Investing.com | Apr 30, 2020 18:00
By Yasin Ebrahim
Investing.com – Wall Street fell on Thursday as investors weighed up earnings from corporates against further data underscoring the Covid-19 hit to the economy.
The reopening of the economy has stoked some investor hopes the downturn in the economy may not be as bad as many fear, but the ongoing surge in jobless claims and signs the consumer is trouble has weighed on sentiment.
The U.S. Department of Labor reported Thursday that initial jobless claims rose by 3.8 million, compared with 4.4 million last week, missing economists' forecasts of 3.5 million.
Consumer spending, which accounts for about two-thirds of U.S. economic activity, fell 7.5% last month, the steepest monthly decline on record.
The grim economic background overshadowed a surge in large-cap tech stocks, led by Facebook, as investors cheered bullish earnings.
Facebook (NASDAQ:FB) rose nearly 6% after the social media giant reported revenue that topped consensus estimates and said it was seeing signs of stability in ad revenue after a coronavirus-led slowdown in March.
Microsoft (NASDAQ:MSFT) was flat even as the tech giant beat estimates on both the top and bottom lines.
Beyond tech, Tesla (NASDAQ:TSLA) gave up some gains to trade 2% higher as the electric automaker's surprise quarterly profit triggered a wave of upgrades from Wall Street firms.

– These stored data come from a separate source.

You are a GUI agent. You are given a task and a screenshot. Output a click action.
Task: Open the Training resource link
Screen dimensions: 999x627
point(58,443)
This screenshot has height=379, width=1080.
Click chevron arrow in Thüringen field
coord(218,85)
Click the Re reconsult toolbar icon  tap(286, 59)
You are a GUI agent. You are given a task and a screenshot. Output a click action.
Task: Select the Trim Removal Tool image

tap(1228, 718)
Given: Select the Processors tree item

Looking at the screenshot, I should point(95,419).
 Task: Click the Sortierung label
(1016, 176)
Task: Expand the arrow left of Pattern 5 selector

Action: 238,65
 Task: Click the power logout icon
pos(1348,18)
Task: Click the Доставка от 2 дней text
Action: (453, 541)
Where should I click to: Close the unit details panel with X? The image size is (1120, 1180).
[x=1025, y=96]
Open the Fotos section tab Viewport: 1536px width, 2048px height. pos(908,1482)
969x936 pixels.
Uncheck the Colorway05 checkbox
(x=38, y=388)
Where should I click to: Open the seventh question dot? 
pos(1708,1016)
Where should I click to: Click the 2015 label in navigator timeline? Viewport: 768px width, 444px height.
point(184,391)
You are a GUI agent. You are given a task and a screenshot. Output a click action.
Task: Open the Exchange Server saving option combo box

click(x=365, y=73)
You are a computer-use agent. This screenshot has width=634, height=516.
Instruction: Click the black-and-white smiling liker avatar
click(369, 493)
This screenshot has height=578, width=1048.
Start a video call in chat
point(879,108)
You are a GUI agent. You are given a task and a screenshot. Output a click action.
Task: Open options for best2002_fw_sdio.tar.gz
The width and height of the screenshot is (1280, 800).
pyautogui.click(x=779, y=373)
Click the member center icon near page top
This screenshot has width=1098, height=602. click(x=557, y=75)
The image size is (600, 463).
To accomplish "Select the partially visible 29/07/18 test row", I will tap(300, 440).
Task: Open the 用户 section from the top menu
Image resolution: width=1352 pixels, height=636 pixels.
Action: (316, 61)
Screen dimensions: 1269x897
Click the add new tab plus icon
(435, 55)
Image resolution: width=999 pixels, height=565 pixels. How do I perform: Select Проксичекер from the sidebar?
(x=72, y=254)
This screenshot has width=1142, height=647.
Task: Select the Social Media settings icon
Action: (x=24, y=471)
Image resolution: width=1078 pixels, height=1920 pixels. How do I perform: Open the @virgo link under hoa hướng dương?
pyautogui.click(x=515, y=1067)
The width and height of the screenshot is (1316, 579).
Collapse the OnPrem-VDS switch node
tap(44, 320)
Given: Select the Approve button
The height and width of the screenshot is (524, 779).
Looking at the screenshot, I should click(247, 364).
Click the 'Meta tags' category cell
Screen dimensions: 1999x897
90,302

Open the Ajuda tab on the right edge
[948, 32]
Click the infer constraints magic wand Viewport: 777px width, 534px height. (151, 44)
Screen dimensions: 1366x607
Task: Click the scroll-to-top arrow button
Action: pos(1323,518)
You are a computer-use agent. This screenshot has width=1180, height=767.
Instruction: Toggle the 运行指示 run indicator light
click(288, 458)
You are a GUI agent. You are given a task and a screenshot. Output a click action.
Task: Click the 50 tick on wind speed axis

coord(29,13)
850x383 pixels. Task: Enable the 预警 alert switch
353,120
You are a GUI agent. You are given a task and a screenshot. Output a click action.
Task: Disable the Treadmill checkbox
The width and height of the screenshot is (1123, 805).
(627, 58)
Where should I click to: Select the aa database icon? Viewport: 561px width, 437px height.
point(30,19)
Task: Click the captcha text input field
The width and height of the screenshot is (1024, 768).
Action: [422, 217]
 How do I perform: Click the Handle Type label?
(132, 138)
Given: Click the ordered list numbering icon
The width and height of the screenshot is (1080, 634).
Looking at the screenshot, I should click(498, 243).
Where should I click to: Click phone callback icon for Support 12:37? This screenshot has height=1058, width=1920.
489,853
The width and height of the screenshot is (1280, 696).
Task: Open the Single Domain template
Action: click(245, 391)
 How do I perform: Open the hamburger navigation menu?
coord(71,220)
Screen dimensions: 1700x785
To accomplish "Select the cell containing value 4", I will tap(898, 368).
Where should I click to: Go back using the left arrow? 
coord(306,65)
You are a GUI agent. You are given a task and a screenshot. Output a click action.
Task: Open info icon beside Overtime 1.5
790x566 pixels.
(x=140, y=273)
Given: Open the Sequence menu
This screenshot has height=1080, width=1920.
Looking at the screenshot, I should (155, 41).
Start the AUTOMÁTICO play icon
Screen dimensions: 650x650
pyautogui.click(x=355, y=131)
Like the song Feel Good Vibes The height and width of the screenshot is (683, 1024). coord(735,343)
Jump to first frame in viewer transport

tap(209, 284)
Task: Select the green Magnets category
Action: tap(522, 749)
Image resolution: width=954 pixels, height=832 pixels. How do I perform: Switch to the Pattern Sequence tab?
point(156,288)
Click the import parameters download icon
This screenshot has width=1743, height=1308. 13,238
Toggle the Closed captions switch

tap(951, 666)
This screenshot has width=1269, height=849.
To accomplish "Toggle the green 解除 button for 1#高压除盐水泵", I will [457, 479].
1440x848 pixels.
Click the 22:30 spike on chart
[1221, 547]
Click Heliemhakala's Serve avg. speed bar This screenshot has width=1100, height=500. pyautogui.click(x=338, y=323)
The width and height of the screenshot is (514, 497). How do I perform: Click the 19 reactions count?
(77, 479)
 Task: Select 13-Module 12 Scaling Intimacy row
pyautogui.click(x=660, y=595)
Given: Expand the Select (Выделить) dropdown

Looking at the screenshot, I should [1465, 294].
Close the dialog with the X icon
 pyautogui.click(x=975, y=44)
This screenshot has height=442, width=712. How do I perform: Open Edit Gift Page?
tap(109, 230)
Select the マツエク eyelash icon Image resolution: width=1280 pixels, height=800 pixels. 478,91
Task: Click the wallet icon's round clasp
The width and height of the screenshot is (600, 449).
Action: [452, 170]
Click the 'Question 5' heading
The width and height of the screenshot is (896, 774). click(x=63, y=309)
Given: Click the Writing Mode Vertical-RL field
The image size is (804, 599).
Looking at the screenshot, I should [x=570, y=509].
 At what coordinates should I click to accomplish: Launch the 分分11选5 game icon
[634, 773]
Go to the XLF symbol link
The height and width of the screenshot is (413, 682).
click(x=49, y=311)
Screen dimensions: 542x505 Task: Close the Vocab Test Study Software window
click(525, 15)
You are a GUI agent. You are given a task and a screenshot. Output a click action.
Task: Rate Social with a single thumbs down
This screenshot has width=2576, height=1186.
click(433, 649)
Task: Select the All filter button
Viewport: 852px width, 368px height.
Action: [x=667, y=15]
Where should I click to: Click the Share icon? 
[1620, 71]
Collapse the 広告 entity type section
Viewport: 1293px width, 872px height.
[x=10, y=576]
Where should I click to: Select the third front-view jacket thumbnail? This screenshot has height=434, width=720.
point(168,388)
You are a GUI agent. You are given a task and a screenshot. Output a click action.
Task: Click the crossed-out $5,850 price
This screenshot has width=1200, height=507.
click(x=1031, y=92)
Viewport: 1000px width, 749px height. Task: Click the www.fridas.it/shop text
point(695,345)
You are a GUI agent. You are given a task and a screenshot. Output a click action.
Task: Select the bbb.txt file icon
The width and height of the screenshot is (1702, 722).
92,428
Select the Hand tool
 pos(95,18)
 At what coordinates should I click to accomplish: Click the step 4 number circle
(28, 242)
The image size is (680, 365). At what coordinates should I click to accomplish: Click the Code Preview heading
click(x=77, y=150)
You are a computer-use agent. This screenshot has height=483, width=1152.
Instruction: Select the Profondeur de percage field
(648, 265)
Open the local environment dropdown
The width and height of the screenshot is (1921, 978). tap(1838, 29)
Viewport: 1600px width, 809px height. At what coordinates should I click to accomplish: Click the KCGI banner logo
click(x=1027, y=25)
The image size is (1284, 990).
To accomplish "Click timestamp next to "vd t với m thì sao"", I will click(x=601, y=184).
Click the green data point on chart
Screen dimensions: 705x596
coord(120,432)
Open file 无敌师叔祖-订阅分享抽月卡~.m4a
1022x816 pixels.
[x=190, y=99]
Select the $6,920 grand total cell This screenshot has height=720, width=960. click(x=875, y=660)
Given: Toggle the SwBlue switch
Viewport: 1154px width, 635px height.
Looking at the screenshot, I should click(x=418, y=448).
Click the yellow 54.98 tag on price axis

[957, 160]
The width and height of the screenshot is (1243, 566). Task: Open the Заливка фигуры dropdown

Energy, meanwhile, was among the biggest decliners, shrugging off a jump in oil prices, even as concerns of supply constraints persist.
Oil majors including Occidental Petroleum (NYSE:OXY), BP (NYSE:BP), Chevron (NYSE:CVX) and Royal Dutch Shell (NYSE:RDSa) are reportedly in talks with oil-producing countries to cut production ahead of Friday's deadline for OPEC+ to cut output.